Pine Nut – Prosperity – Pioneer of Nuts (Ace of Pentacles)
Genus: Pinus – Family: Pinaceae
Pine nut signals a time of prosperity in our life. It encourages us to open up to new ideas and sources of inspiration se we may create with fresh eyes and a renewed spirit.
The Latin word for pinecone is pinea. In the 1680s the French word “pineal” literally meant, “like a pine cone.” The pineal gland is a light sensitive organ that produces the hormone melatonin, which regulates hormones within our reproductive system and maintains our circadian rhythm. The pineal gland was named because of its resemblance to a pine nut. French philosopher Rene Descartes (1596-1650) regarded the pineal gland as the “seat of the soul.”
Pine nuts are released from an open pinecone when it senses that the time is right. Only 20 species of pine trees throughout the northern hemisphere produce pine nuts (commonly called pinon or pignoli) that are large enough to be harvested.
In Europe, the most common source of pine nuts is the Stone pine, Pinus pinea. It has been cultivated for over 6,000 years and used as a wild food source since 10,000 BCE. Stone pines are native to the Mediterranean region.
The Siberian pine, Pinus sibirica grows in the northern mountains of Russia, Mongolia and China. Commonly referred to as Siberian Cedar, it is a legendary source of Russian pride and “cedar nuts”.
In the United States, pine nuts are primarily harvested by Native Americans such as the: Shoshone, Navajo, Hopi and Washoe. Treaties in Nevada were negotiated that guaranteed Native Americans’ the right to harvest pine nuts. Pinus edulis, native to New Mexico and Colorado produces larger nuts. The Navajo used them as currency during the trading post era. Their hard, outer shells were also used as beads for traditional regalia and jewelry.
The most prosperous pine nut comes from the Korean pine, Pinus koraiensis, which is native to Asia and the temperate rainforests of eastern Russia. Korean pines reach heights of 100 feet tall and their forests are home to Siberian and Amur tigers. Due to the overexploitation of Korean pines for wood, the Siberian and Amur tigers have become endangered. Forests of Korean pine are now protected as habitat for tigers. As these pine nuts become plentiful, the tiger’s will prosper for generations to come.

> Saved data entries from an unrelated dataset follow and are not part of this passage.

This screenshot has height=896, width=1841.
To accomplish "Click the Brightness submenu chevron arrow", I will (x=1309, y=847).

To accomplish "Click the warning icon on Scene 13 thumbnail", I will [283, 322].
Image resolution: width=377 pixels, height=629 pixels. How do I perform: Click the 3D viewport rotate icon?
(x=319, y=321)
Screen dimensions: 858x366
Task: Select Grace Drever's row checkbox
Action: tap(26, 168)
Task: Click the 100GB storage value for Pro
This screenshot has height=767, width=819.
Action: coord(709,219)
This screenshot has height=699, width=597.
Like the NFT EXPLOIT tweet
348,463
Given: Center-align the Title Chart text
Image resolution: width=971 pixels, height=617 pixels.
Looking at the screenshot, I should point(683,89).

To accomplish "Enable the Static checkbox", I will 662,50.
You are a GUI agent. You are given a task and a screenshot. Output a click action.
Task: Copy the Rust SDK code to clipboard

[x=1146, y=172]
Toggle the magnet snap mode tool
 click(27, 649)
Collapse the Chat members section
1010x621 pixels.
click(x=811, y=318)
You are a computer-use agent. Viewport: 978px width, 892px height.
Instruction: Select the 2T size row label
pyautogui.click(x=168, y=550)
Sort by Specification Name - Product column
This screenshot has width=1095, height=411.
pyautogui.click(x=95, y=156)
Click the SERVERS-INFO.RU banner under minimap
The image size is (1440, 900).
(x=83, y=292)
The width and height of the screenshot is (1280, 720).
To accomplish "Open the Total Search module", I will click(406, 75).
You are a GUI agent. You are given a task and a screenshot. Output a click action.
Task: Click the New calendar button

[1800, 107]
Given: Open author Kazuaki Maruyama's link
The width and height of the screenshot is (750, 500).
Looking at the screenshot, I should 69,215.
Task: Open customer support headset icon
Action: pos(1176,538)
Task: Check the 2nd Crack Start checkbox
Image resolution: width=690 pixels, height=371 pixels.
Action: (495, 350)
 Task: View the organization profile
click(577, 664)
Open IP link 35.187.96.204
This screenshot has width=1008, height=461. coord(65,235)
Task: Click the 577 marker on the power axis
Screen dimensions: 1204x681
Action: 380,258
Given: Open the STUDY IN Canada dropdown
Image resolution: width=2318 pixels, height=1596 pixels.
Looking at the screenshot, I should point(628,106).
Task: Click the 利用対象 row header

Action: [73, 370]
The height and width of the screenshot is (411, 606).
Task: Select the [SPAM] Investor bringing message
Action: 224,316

Message: The pine nut reminds us that life is a precious treasure. This is a time of abundance when an unexpected gift may come our way that could manifest in many forms. As we receive these gifts it is important that we honor where they came from and the sacrifices that were made along the way. Living in reciprocity with our natural world means honoring the gifts we receive by giving back or carrying it forward.
Challenge: An opportunity we were counting on may fall through or we may be spending more than we can afford. This could also indicate an unhealthy obsession with wealth and power, which leads to greed and over consumption.